10/06/2011 | di ENZA FERRARA
Dopo un’autoproduzione e un premio PIVI, nel 2008, come miglior videoclip per Song for cid, gli eSMEN (Fabrizio Gelli, voce, chitarra acustica; Danilo Palladini tastiere, cori; Gino Scalise batteria; Paolo Fois chitarra elettrica, cori; Marco Chiappalone basso), tornano sulle scene con un nuovo lavoro intitolato Tutto è bene quel che finisce, uscito il 13 maggio per l’etichetta discografica Greenfog Records.

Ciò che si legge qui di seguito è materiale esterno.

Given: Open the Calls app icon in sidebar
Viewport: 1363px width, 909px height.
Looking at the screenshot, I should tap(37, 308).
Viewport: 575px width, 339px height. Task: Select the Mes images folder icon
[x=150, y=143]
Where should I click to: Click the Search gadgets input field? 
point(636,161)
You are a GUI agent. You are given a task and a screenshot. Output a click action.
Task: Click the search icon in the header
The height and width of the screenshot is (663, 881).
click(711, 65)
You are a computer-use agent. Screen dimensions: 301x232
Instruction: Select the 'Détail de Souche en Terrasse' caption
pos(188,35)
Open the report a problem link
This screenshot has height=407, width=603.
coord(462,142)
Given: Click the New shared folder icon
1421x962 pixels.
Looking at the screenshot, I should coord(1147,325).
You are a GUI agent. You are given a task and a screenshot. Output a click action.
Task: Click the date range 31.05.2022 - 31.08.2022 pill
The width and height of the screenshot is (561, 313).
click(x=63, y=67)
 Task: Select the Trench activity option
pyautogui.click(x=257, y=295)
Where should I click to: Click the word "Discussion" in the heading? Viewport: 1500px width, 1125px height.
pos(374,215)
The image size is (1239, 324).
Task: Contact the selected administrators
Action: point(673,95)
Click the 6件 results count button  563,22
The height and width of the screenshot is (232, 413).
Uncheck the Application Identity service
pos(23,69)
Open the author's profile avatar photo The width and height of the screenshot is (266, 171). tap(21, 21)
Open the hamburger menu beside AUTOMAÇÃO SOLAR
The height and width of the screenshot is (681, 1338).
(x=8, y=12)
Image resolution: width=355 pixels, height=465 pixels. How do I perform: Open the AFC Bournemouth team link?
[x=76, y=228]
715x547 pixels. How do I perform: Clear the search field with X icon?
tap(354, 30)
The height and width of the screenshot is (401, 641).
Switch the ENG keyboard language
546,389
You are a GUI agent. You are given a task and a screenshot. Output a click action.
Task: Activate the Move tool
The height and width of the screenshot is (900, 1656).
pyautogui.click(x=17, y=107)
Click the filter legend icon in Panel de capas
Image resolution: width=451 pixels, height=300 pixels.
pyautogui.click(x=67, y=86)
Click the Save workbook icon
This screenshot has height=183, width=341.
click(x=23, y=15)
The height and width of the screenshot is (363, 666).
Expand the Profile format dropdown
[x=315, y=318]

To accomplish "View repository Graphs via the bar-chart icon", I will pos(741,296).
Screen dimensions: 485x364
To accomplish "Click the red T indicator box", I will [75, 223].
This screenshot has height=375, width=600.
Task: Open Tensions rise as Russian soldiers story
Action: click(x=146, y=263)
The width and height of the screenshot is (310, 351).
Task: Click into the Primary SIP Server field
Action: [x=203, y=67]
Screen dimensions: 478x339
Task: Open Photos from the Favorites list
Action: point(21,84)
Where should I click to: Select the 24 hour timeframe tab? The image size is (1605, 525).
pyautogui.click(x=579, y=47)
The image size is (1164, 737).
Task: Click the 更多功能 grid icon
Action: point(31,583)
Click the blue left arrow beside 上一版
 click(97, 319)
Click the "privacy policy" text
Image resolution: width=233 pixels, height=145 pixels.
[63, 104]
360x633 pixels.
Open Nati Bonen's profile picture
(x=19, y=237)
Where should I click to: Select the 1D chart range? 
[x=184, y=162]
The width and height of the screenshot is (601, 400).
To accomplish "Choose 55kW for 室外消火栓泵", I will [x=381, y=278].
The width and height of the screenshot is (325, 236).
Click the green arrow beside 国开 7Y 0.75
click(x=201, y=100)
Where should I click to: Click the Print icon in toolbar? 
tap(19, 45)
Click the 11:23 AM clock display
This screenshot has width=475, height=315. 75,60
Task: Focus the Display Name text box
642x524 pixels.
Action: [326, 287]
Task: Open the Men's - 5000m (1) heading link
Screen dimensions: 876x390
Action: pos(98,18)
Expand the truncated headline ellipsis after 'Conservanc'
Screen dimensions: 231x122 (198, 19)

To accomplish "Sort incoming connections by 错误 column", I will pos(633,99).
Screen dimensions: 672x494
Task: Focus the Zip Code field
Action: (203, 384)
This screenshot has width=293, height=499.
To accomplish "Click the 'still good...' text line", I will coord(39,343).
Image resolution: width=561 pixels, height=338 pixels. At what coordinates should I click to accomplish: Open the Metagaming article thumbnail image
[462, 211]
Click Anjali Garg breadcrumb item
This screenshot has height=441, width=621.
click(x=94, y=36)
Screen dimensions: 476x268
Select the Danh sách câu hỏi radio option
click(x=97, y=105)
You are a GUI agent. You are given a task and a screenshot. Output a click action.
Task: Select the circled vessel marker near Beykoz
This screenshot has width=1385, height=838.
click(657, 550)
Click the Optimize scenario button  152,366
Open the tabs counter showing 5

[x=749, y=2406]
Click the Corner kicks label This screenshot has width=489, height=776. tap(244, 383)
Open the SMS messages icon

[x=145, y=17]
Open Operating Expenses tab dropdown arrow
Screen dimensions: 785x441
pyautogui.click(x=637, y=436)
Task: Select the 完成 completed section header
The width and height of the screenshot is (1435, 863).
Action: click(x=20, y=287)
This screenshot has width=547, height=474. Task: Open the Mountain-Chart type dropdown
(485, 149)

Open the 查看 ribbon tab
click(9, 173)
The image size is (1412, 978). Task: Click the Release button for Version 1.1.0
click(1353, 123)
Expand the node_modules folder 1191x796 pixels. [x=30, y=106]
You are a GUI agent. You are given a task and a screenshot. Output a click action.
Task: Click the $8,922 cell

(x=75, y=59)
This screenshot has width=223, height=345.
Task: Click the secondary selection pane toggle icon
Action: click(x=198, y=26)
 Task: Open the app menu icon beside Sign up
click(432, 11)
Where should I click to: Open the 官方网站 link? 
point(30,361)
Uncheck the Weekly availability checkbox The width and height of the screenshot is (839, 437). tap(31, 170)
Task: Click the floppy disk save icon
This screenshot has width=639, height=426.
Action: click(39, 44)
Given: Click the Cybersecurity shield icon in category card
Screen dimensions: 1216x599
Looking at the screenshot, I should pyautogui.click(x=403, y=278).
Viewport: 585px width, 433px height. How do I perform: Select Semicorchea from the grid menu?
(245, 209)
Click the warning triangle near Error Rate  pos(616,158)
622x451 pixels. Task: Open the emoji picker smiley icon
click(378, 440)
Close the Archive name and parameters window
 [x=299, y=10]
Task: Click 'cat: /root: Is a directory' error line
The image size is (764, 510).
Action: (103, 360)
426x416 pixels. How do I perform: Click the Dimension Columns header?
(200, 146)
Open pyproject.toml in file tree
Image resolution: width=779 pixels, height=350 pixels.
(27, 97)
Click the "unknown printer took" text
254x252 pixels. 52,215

Tutto è bene quel che finisce è un lavoro che spazia dal cantautorato alla musica elettronica ed è, forse, questo che rende l’album interessante e poco scontato. Il titolo esprime pessimismo allo stato puro che si imbatte in un sound ricercato, fatto di testi importanti e sonorità indie-pop, che esprimono pienezza che non risulta poi così negativa. Il pezzo d’apertura, Settembre e campomoro, è reso intimo e suggestivo dalle digressioni melodiche, come una canzone dei Radiohead. Tutto però cambia aspetto e forma in 2011 e anche in Justice (che con i Radiohead hanno poco a che vedere!): tonalità pop, testi concreti e immediatezza stilistica. La sorpresa è Lou, elettroacustica e fresca quanto basta, pronta ad accogliere l’estate. E poi è il momento del violoncello elettrificato di Non sento niente, che sembra un pezzo sperimentale, fino ad arrivare alla fine con Di mattina, che chiude l’album ed è un pezzo acustico e sognante, a metà strada tra ciò che è razionale e ciò che razionale non è.
Così gli stati d’animo, la poesia e diversi stili musicali si accostano per dar vita a Tutto è bene quel che finisce e gli Esmen hanno dato prova di grande capacità musicale e comunicativa (oltre a dimostrare che ce la fanno anche con la lingua italiana!). Forse è presto per gli elogi ma è corretto fare un in bocca al lupo agli eSMEN (che vanno tenuti d’occhio!). Consigliato!